Stored data:
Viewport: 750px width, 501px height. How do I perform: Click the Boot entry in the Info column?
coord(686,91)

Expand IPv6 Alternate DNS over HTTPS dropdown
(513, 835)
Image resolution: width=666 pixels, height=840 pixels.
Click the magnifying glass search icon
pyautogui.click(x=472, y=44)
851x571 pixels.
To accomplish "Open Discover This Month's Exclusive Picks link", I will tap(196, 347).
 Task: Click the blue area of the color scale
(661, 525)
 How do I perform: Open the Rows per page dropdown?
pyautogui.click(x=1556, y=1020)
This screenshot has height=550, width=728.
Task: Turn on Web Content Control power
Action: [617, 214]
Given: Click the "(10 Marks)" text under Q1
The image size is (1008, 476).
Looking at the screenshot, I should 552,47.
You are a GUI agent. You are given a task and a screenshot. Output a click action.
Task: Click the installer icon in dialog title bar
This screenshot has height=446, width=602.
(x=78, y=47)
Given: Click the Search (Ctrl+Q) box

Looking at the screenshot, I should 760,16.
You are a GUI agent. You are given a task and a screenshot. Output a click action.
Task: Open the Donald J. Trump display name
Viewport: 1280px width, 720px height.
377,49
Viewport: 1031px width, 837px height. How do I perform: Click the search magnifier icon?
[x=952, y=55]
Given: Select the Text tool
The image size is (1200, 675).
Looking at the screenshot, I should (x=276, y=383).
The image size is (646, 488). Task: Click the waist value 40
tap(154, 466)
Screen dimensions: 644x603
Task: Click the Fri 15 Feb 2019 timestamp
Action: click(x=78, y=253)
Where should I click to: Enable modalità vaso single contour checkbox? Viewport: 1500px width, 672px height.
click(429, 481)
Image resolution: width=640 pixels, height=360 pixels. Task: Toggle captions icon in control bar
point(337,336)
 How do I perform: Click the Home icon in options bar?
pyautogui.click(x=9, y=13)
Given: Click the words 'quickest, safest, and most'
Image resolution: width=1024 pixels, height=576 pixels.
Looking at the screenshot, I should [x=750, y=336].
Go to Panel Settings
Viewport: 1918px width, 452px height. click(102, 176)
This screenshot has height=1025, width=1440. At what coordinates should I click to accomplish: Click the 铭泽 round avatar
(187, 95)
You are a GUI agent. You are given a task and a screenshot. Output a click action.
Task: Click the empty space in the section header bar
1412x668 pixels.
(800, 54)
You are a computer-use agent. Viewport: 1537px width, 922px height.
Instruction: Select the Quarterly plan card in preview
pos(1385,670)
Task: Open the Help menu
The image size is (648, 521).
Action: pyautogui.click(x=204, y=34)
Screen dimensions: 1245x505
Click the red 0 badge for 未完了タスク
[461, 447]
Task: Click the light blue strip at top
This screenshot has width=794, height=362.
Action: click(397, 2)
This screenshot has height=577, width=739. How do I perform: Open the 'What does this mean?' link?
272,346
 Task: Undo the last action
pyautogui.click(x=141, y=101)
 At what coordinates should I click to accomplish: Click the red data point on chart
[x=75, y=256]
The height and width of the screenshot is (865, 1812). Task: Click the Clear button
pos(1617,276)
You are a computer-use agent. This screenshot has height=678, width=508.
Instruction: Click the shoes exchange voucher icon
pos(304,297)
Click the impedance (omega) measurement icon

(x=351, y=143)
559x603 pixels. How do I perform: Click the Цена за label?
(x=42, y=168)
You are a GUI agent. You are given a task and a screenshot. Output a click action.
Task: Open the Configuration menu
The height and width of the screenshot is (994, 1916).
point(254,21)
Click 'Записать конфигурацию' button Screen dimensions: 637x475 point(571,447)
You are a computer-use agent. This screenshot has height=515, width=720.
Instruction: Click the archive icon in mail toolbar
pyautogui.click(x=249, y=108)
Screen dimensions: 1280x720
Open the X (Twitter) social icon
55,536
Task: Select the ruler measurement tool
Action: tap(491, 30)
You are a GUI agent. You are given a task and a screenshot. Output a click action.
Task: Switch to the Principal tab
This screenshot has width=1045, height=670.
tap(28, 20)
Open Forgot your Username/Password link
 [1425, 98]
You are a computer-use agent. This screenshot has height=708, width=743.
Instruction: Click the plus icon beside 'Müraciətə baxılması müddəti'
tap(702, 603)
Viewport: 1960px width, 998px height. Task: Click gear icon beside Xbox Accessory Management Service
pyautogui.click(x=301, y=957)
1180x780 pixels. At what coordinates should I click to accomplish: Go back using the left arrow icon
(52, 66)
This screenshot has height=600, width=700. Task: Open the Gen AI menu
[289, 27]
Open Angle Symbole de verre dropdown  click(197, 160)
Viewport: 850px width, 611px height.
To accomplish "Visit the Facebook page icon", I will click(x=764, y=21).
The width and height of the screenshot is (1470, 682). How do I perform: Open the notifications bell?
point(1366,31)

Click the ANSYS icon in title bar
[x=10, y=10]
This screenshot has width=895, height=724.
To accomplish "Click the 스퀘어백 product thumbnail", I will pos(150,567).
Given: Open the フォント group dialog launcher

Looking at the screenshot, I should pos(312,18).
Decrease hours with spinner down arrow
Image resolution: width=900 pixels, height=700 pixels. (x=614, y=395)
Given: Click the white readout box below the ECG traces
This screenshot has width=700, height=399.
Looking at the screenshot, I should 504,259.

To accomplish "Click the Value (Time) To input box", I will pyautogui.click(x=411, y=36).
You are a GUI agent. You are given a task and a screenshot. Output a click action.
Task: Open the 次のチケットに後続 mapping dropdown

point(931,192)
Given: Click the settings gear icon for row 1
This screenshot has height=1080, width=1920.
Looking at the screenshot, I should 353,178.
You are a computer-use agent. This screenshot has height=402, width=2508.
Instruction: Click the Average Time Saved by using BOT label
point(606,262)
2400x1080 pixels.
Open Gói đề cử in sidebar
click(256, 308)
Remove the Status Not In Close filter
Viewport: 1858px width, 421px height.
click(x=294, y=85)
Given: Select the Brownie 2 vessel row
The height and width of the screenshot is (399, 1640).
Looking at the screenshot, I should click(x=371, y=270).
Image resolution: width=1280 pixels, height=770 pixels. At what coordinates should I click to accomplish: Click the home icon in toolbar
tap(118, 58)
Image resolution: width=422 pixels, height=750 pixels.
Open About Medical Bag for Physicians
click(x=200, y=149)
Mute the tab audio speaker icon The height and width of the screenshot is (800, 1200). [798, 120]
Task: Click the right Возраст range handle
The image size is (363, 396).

Required work: How many lines of these records include the word "computer"? Only the number should be written.

Answer to the exercise: 5